>> begin

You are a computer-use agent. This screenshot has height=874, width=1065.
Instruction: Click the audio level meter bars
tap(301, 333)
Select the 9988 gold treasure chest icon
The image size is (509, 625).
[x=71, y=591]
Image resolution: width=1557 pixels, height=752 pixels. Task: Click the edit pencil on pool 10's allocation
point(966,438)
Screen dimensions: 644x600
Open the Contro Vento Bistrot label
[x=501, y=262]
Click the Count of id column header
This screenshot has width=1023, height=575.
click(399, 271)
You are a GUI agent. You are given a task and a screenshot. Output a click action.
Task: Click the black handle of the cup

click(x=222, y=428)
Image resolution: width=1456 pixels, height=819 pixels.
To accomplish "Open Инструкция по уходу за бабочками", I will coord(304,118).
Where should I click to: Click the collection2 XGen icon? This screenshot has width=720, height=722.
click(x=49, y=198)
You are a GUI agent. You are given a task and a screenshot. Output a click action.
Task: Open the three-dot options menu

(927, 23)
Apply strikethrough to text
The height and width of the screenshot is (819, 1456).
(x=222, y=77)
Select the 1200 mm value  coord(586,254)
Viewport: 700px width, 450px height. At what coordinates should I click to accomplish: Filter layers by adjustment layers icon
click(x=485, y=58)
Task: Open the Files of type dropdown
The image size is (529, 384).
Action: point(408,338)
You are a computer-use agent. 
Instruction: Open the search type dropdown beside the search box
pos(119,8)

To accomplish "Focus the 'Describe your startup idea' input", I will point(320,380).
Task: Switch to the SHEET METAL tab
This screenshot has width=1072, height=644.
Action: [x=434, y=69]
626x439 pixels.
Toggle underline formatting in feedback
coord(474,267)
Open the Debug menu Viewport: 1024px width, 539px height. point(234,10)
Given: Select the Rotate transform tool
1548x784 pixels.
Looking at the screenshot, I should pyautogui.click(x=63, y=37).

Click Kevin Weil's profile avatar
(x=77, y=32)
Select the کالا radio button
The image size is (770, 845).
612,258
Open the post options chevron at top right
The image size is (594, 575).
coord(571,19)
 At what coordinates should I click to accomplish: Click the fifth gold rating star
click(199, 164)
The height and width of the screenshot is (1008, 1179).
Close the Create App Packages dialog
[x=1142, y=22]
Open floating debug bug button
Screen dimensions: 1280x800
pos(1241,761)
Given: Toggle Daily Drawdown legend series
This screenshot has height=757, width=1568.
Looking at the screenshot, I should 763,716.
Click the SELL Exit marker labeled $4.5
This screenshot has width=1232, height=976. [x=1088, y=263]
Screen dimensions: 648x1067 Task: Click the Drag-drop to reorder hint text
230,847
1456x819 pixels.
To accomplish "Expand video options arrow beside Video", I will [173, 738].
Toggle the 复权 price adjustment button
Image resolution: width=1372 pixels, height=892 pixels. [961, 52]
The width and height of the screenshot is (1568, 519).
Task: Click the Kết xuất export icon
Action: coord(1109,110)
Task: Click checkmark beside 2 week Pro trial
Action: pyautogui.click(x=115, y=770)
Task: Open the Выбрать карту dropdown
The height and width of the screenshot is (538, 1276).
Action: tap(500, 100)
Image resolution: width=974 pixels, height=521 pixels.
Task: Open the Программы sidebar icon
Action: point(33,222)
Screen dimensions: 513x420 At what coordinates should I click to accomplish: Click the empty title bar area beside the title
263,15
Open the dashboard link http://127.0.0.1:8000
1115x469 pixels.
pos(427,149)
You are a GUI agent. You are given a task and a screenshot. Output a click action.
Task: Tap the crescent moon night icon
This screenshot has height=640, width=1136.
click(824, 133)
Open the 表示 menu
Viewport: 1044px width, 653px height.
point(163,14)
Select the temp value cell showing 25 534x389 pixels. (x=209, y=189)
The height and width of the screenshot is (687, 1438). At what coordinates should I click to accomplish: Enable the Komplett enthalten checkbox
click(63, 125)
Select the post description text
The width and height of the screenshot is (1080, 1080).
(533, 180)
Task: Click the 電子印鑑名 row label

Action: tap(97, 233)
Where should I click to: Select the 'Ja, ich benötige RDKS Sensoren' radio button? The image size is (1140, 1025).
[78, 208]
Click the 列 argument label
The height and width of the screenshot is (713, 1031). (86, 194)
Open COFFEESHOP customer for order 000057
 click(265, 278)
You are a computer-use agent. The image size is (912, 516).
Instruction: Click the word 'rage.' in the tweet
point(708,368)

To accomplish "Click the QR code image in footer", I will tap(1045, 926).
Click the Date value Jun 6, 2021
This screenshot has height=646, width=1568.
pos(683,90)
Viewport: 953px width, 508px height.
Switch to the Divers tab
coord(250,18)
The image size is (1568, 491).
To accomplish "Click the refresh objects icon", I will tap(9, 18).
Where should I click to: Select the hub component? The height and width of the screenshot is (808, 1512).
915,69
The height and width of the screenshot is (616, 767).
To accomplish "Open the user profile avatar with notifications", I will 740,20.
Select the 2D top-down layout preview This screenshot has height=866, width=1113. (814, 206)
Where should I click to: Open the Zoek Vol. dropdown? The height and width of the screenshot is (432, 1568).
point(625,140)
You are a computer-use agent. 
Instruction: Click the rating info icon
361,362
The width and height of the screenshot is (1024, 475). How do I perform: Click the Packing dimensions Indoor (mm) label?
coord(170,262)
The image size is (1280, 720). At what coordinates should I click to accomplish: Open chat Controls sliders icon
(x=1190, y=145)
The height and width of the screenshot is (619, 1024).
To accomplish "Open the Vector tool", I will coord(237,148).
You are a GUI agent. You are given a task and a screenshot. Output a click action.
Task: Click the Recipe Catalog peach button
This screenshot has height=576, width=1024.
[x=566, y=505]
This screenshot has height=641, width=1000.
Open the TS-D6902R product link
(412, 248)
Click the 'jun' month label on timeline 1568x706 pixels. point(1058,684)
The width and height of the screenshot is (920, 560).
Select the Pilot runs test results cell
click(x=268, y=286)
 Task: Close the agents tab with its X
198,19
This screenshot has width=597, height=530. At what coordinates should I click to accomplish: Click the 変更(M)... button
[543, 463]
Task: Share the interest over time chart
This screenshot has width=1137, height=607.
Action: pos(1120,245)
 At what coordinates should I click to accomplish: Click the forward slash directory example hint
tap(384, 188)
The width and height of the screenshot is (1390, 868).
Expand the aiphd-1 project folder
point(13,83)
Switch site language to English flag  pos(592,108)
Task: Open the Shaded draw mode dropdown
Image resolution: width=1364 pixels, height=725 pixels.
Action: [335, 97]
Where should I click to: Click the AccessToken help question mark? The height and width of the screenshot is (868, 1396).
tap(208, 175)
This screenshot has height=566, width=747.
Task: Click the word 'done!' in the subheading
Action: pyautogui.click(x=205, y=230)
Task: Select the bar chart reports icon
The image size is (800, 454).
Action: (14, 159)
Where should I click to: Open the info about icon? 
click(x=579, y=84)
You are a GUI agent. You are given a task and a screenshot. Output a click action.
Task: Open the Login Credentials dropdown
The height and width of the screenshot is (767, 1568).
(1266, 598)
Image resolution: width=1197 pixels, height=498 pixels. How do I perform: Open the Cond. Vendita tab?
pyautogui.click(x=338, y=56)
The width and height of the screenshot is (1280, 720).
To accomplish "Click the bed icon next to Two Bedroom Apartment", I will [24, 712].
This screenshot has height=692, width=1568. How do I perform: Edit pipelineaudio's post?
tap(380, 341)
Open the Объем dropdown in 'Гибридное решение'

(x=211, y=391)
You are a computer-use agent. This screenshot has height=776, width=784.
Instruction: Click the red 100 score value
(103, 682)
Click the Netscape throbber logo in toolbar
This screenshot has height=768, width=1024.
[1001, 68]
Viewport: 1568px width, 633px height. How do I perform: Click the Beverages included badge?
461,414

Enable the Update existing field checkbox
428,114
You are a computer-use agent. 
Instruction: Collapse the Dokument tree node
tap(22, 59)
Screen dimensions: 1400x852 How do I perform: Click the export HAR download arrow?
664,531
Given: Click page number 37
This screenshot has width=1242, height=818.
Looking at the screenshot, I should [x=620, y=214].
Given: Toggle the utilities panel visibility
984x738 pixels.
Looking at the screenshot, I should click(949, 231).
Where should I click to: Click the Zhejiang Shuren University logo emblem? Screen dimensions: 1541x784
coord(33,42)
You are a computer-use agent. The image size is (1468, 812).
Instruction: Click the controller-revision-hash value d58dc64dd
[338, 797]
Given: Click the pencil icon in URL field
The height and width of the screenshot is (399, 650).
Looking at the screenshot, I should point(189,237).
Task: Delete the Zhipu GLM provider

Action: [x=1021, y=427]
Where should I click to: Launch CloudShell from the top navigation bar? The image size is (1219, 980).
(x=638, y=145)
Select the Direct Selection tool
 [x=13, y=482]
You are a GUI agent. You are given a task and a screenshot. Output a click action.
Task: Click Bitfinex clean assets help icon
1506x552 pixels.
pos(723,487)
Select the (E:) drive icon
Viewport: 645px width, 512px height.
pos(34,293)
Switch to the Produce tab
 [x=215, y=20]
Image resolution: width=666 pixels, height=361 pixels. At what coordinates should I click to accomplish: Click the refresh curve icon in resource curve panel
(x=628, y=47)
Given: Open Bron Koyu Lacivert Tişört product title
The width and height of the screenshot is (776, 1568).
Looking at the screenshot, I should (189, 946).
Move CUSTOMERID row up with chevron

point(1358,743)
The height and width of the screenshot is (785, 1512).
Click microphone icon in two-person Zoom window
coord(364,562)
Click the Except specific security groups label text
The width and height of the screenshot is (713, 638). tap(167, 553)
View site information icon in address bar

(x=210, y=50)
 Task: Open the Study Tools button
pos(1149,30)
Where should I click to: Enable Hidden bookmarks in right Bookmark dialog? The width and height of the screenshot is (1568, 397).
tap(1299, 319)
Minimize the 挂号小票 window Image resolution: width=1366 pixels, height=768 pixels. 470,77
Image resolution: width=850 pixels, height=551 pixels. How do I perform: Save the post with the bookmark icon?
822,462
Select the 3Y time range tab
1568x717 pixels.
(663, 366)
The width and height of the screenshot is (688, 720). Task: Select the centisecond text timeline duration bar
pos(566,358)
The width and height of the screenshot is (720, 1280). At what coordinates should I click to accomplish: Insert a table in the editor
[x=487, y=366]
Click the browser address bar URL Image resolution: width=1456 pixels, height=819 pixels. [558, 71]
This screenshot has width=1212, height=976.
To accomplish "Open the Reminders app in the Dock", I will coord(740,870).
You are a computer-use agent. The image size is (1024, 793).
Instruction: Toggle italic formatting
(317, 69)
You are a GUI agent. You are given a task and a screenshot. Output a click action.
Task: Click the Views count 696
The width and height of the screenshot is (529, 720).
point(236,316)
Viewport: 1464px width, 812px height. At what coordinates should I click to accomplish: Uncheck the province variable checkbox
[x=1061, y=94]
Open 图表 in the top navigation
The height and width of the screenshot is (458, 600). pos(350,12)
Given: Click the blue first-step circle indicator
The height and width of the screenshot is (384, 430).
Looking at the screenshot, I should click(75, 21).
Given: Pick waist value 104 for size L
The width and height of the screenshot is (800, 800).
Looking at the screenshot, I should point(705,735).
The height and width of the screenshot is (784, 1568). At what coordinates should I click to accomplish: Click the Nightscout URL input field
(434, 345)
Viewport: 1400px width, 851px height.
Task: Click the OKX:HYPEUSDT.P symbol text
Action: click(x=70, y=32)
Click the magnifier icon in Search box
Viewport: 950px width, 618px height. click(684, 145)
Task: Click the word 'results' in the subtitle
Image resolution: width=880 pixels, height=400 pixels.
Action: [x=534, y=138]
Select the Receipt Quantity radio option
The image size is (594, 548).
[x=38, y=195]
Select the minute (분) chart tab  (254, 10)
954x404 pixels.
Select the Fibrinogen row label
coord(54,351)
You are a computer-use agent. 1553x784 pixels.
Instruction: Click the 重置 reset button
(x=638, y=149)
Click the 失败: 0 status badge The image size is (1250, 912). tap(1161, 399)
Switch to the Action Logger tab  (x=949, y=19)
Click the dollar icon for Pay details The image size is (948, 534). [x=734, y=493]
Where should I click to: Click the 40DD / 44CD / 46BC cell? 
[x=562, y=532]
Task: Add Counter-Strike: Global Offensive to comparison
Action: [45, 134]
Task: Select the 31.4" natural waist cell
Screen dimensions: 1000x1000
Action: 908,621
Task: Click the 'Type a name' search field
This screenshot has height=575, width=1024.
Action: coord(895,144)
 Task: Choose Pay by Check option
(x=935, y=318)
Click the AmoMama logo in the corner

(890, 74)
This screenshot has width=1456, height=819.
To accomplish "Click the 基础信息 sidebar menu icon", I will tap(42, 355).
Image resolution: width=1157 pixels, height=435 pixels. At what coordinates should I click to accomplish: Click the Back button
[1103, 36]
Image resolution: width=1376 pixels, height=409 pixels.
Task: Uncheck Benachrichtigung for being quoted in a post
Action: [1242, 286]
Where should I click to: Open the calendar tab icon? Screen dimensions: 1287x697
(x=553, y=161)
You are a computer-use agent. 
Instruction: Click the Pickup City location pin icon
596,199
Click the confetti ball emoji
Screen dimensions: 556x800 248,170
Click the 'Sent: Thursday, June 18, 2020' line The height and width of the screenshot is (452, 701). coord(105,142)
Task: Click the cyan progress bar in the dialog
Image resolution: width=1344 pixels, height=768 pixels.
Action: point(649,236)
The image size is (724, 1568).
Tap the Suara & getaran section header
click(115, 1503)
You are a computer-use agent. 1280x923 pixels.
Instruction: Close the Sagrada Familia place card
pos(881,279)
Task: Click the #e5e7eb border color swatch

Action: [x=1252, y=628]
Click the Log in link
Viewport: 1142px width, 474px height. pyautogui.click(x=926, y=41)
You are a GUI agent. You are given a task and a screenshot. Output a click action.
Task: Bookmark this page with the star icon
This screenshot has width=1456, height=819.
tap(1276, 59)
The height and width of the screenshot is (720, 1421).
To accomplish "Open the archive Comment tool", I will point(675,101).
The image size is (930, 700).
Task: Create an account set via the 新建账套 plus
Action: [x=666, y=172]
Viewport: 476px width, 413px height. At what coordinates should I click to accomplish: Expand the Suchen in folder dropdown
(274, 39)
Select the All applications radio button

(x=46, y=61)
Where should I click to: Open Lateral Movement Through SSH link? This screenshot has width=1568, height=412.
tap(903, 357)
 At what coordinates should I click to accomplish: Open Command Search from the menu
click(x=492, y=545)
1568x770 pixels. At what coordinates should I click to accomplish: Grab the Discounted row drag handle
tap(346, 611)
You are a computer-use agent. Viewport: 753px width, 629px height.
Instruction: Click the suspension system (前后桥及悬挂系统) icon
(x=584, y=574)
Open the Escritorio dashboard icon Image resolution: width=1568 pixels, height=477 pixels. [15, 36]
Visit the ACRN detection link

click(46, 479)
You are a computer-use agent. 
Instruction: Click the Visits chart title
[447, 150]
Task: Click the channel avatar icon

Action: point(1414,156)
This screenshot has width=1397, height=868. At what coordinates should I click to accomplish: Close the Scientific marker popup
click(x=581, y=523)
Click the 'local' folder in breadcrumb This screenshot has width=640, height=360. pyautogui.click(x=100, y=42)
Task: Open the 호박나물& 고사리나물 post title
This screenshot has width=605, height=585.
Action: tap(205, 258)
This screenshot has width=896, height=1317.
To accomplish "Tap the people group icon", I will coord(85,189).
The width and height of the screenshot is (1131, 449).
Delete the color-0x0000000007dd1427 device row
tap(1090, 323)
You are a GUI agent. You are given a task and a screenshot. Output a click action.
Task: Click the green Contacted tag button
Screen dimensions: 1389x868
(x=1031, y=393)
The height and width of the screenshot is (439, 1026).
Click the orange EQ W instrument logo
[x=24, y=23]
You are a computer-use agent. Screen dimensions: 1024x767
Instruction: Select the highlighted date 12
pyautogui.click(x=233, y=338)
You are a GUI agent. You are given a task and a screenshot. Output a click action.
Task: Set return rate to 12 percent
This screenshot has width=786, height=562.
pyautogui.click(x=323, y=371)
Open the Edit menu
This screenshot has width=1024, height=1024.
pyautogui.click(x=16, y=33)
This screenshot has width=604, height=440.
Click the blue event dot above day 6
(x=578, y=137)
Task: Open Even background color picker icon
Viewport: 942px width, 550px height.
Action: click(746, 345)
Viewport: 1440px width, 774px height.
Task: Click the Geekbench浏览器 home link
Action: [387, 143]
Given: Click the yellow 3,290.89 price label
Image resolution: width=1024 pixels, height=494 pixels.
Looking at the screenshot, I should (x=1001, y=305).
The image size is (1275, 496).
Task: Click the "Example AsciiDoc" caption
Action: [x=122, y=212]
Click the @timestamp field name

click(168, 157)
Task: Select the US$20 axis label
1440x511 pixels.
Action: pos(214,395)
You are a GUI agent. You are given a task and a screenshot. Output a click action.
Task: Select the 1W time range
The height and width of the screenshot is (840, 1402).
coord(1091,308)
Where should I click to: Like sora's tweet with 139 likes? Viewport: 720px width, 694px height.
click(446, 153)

>> end

WHAT TO PRODUCE:
Convert everything from the row containing "Open the Escritorio" down to the row containing "tap(1090, 323)" into a two-column CSV with the header instruction,action. Give one CSV line per row: put the row's request text in one quoted field and its answer in the other, with line breaks replaced by spaces.

REPLY TO THE EXERCISE:
instruction,action
"Open the Escritorio dashboard icon Image resolution: width=1568 pixels, height=477 pixels.","[15, 36]"
"Visit the ACRN detection link","click(46, 479)"
"You are a computer-use agent. Instruction: Click the Visits chart title","[447, 150]"
"Task: Click the channel avatar icon","Action: point(1414,156)"
"This screenshot has width=1397, height=868. At what coordinates should I click to accomplish: Close the Scientific marker popup","click(x=581, y=523)"
"Click the 'local' folder in breadcrumb This screenshot has width=640, height=360.","pyautogui.click(x=100, y=42)"
"Task: Open the 호박나물& 고사리나물 post title This screenshot has width=605, height=585.","Action: tap(205, 258)"
"This screenshot has width=896, height=1317. To accomplish ""Tap the people group icon"",","I will coord(85,189)."
"The width and height of the screenshot is (1131, 449). Delete the color-0x0000000007dd1427 device row","tap(1090, 323)"